Une exigence d’indépendance mise à mal par Vincent Bolloré ?
Autre enjeu pour les médias à la veille de l’élection présidentielle d’avril prochain : l’indépendance. Selon le Baromètre, 91% des Français estiment important, voire essentiel que les médias soient « indépendants des intérêts et des milieux économiques (et) politiques », et ce dans le cadre du « bon fonctionnement d’une démocratie ». C’est même le cas des 94 % des sondés qui citent la radio comme mode principal d’information. Mais ils ne sont qu’un petit tiers (respectivement 32 et 33 %) à estimer que c’est le cas. Un véritable fossé doit alarmer.
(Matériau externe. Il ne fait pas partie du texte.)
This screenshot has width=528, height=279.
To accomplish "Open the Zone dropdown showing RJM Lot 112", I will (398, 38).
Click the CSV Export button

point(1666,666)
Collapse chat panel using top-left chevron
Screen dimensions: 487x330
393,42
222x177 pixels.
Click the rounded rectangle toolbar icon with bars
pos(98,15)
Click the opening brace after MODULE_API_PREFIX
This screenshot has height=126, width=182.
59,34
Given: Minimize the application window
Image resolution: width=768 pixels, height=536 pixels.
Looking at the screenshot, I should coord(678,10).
Mais c’est aussi une inquiétude légitime alors que la commission d’enquête du Sénat sur la concentration des médias auditionne depuis mercredi 19 janvier les principaux milliardaires magnats de la presse tels que Vincent Bolloré, Bernard Arnault, Xavier Niel. Les sénateurs en charge du dossier regrettent que « La presse d’information politique et générale se trouve désormais regroupée dans les mains d’un petit nombre d’hommes et de sociétés dont souvent l’activité principale est très éloignée du monde de l’information et de ses principes ». Pour ne citer qu’eux, le groupe Altice de Patrick Drahi est propriétaire de Libération, L’Express, BFM TV, RMC. Xavier Niel, possède Le Monde et ses différentes déclinaisons, ainsi que de nombreux titres de presse régionale. Et on ne cite plus le groupe Vivendi de Vincent Bolloré, propriétaire de Canal +, de CNews, d’Europe 1, du Journal du dimanche, de Paris Match et, plus récemment, du groupe Prisma Médias. Une information dans les mains des grands magnats français à qui l’on reproche d’être aux prises d’enjeux capitalistiques, au détriment de la liberté de la presse et du droit à l’information.
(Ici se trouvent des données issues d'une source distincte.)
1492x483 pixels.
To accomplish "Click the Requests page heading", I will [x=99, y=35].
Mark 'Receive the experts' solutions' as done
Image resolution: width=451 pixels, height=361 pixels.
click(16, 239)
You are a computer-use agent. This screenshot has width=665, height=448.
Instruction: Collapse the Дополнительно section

« Il y a une forme de déclaration d’amour au journalisme. Pas nécessairement tel qu’il est pratiqué mais à l’idéal type du journalisme. »
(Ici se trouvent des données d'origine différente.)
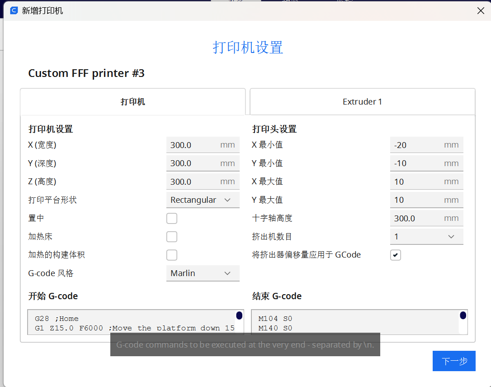
Task: Click the 下一步 button
Action: [453, 361]
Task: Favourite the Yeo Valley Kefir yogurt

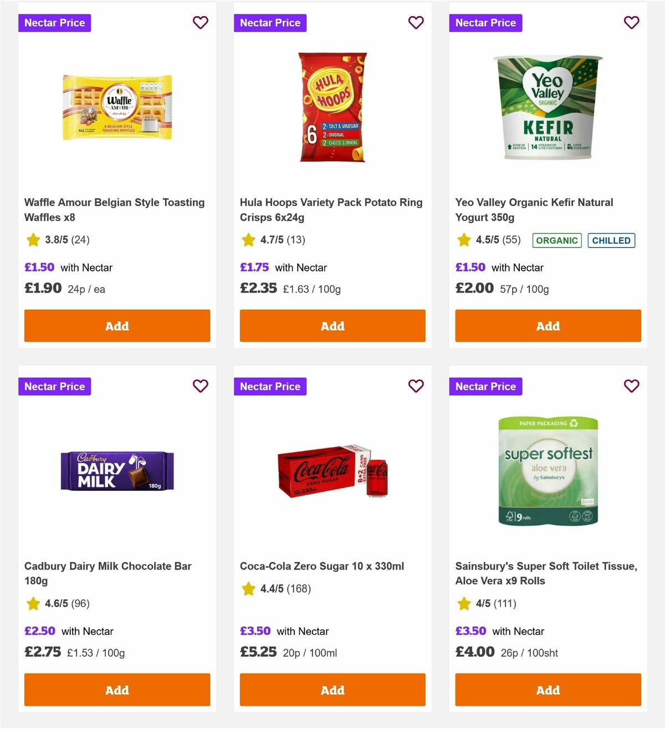Action: point(631,23)
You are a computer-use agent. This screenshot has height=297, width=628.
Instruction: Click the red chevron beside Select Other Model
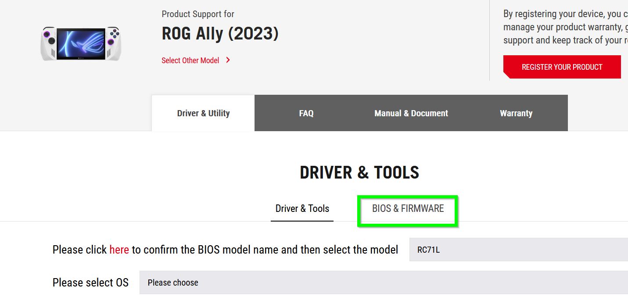click(x=228, y=60)
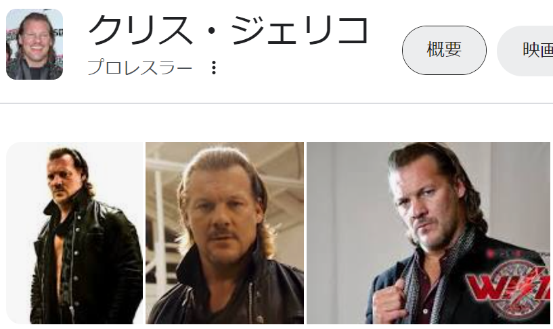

Christophe Foire, directeur général de Reporters sans frontières
Neutralité éditoriale, indépendance et objectivité sont les principales aspirations réclamées par les sondés. « Des demandes légitimes » selon Christophe Deloire, directeur général de Reporters sans frontières Christophe Deloire. « Il y a une forme de déclaration d’amour au journalisme. Pas nécessairement tel qu’il est pratiqué mais à l’idéal type du journalisme. » Un constat partagé à travers le monde puisque selon un sondage Eldeman, 46% des sondés à travers le monde estiment que les médias comme une source de division dans nos sociétés.